The "Belt of Venus" is clearly visible in this view looking east over the Atlantic Ocean.

Below: Daughter Tara poses on the beach; bronze statue of Aphrodite (Venus) depicts her

preparing to put on her cestus (breast band).


When you live on the west coast of the United States, as I did for nearly 20 years when my family lived in the Los Angeles area, you get to routinely bask in the beauty of the sun setting on the Pacific Ocean horizon. We moved to the east coast in 2003, and we often take day trips to places like Virginia Beach and the Outer Banks of North Carolina, where the Atlantic Ocean also offers its own photo-worthy vistas.

On this day in late December, 2016, we were enjoying the unspoiled strand of beach in the village of Kitty Hawk, N.C., at dusk. The ensuing sunset inspired my daughter to ask that some photos be taken.
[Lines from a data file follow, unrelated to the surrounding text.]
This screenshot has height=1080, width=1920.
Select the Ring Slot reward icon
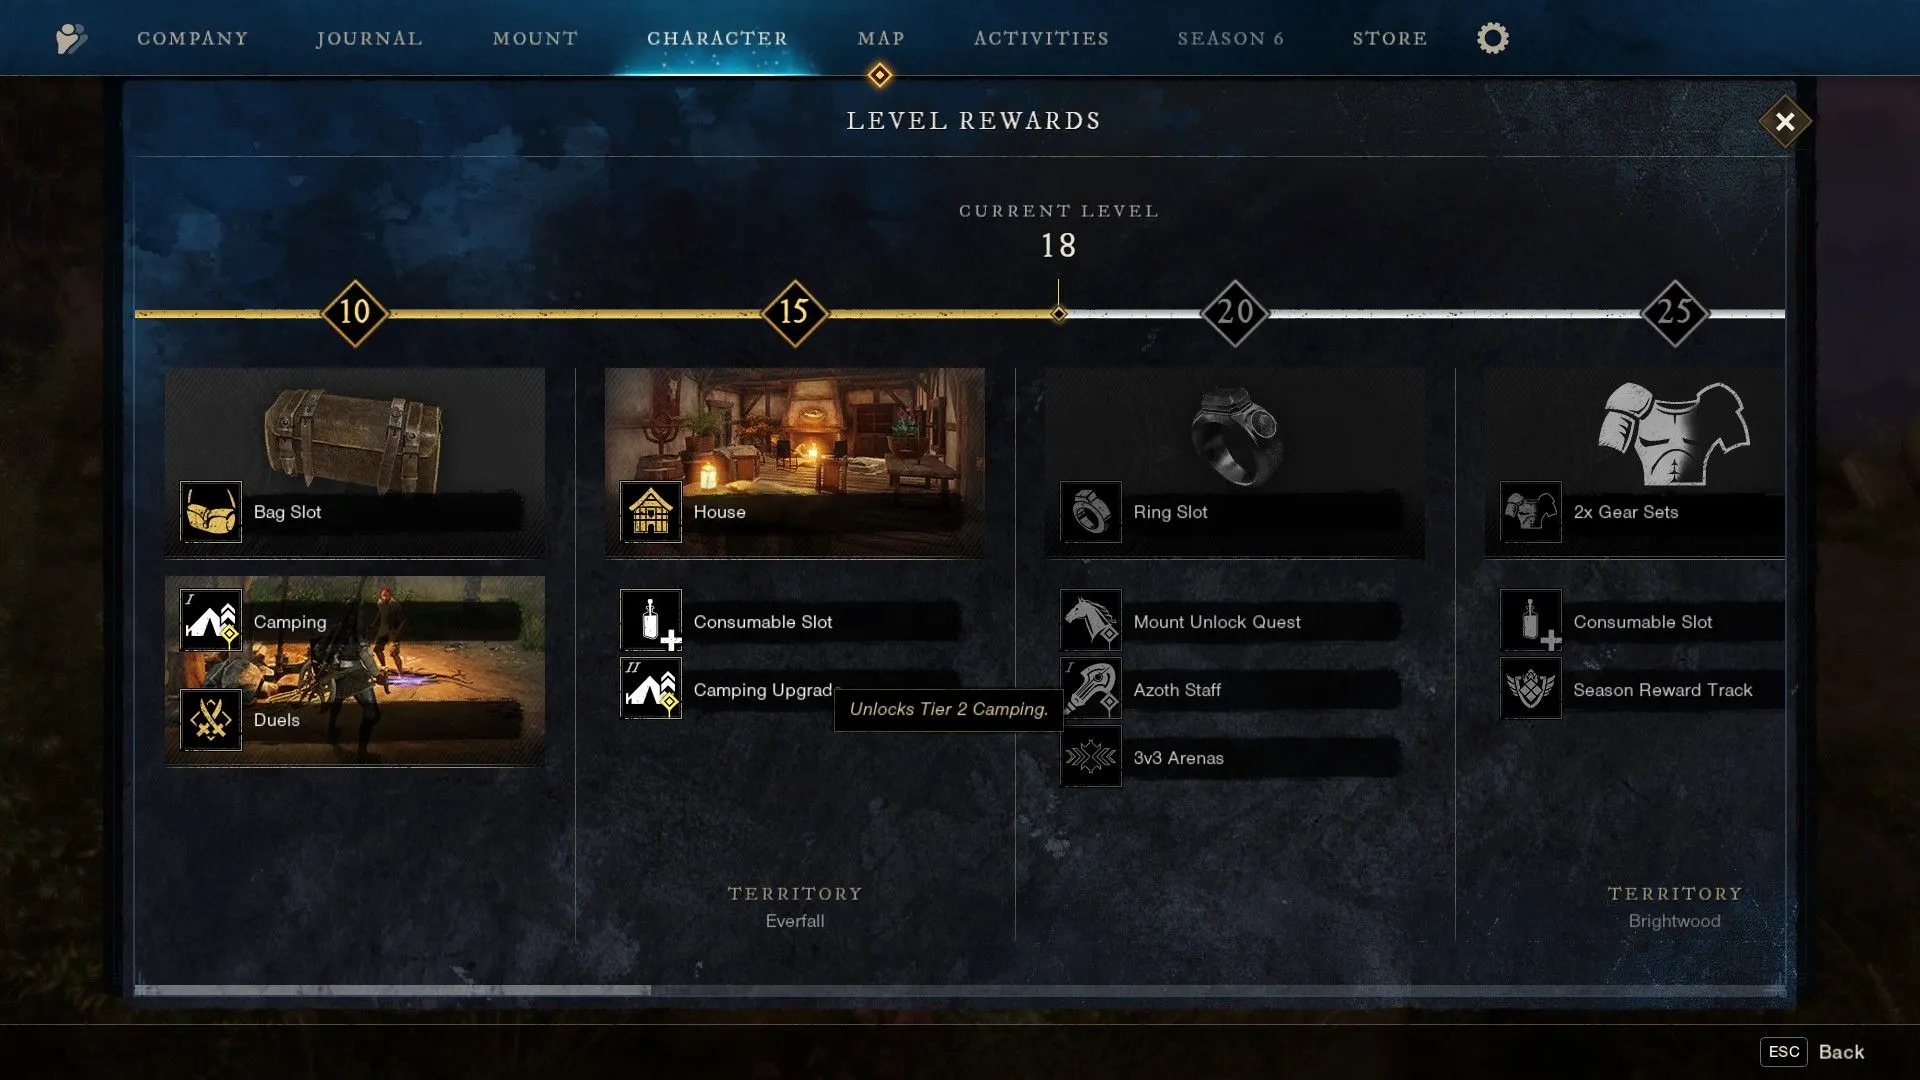tap(1091, 512)
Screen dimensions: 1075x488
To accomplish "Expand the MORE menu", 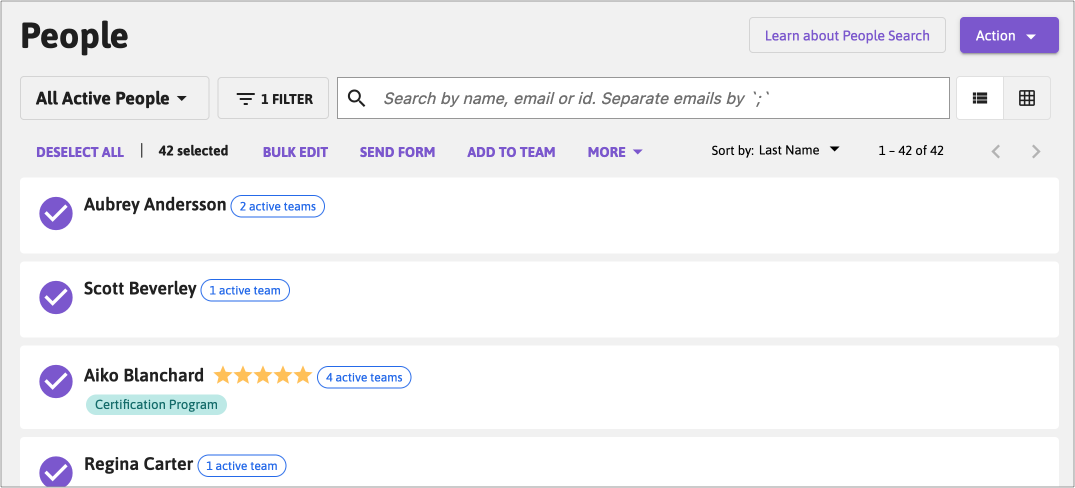I will [615, 152].
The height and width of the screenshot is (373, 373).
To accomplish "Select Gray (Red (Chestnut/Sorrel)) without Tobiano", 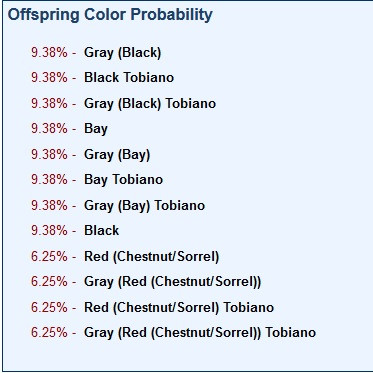I will [173, 282].
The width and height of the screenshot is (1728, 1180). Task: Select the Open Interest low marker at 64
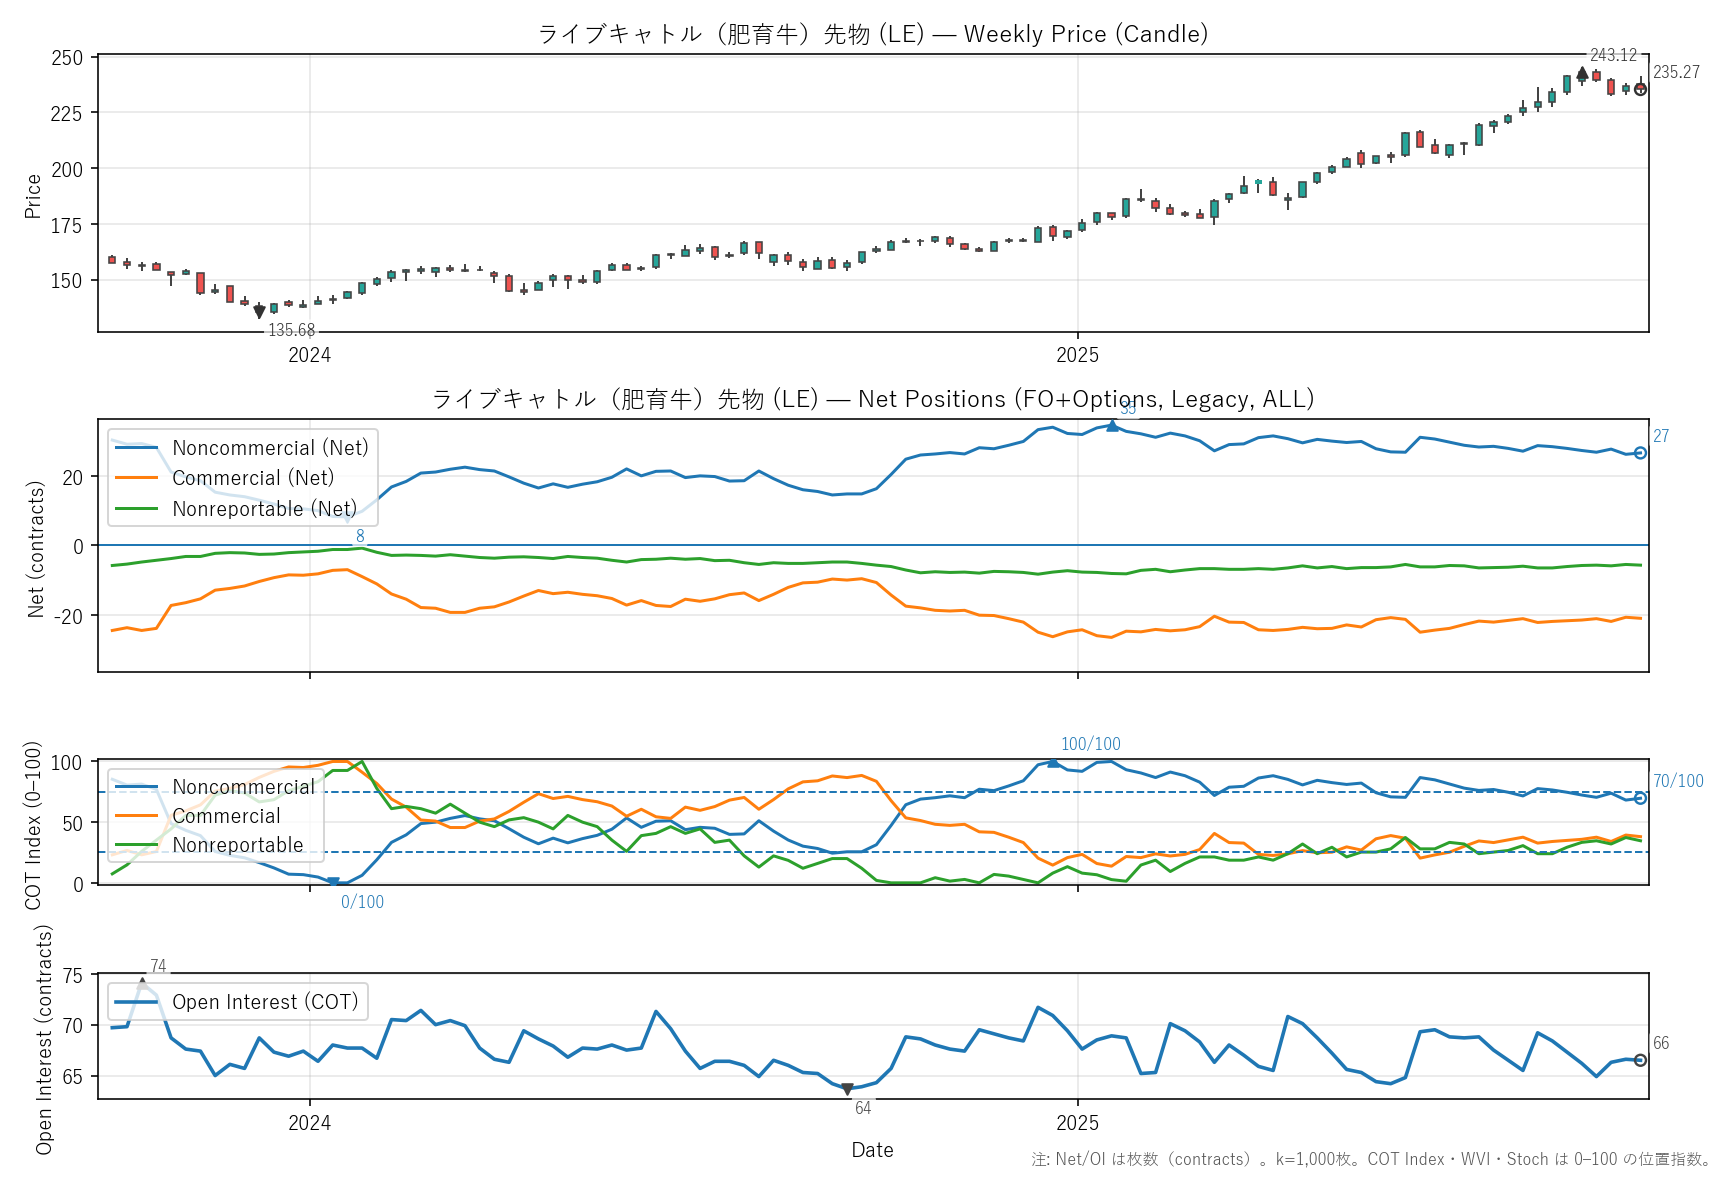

I have always thought that these were particularly lovely images capturing the essence of the Outer Banks, complete with the sunset on the ocean horizon.


It wasn't until I looked at these photos again six years later that I finally noticed: Wait a minute ... sunset on the Atlantic Ocean horizon? Sunset on the EASTERN horizon? What's going on here?


A little online research indicates that it is not an unusual phenomenon, but that it doesn't occur to most people that they are seeing a sunset happening on the "wrong" horizon. The astronomy community calls it "The Belt of Venus," named for the cestus, a girdle or breast-band, of the ancient Greek goddess Aphrodite, customarily equated with the Roman goddess Venus. Here is how the phenomenon occurs, according to the website AstronomyTrek.com:


When you look in a direction opposite to where the sun is setting, all the light from the sun is progressively being tilted more and more with respect to your observed horizon. However, some of the sun’s light still passes through the haze in the atmosphere, and it is this band of light that appears red to our vision (due to the scattering of red light) and which forms a band of rosy-hued light between Earth’s partial shadow, and the upper atmosphere. However, the band of red light is only visible because an observer’s line of sight is approximately parallel to the upper edge of Earth’s shadow.


As the Sun sinks lower behind the horizon (behind you), its light is tilted evermore upwards through the atmospheric haze, which has the practical effect that the Belt of Venus seems to lift up off the horizon, and take on a more curved appearance the higher it climbs. By the time the sun reaches a position of about 18 degrees below the horizon, though, its light is tilted so far that the band of red light is moved beyond the point where it is visible (i.e., it is moved out of the observer’s line of sight). Eventually, after about 15 minutes or so, the red light is extinguished when Earth’s shadow overtakes it as the Sun sinks even lower below the western horizon.


So there they are: The scientific and mythological explanations. To me, facts that explain beautiful phenomena are "nice to haves," akin to understanding how a bubble is formed, where the moon came from, and what causes rainbows. But the most important thing, ultimately, is to be grateful they exist and that they have given so much pleasure to us humans who have been inspired by them since our senses first allowed us to be.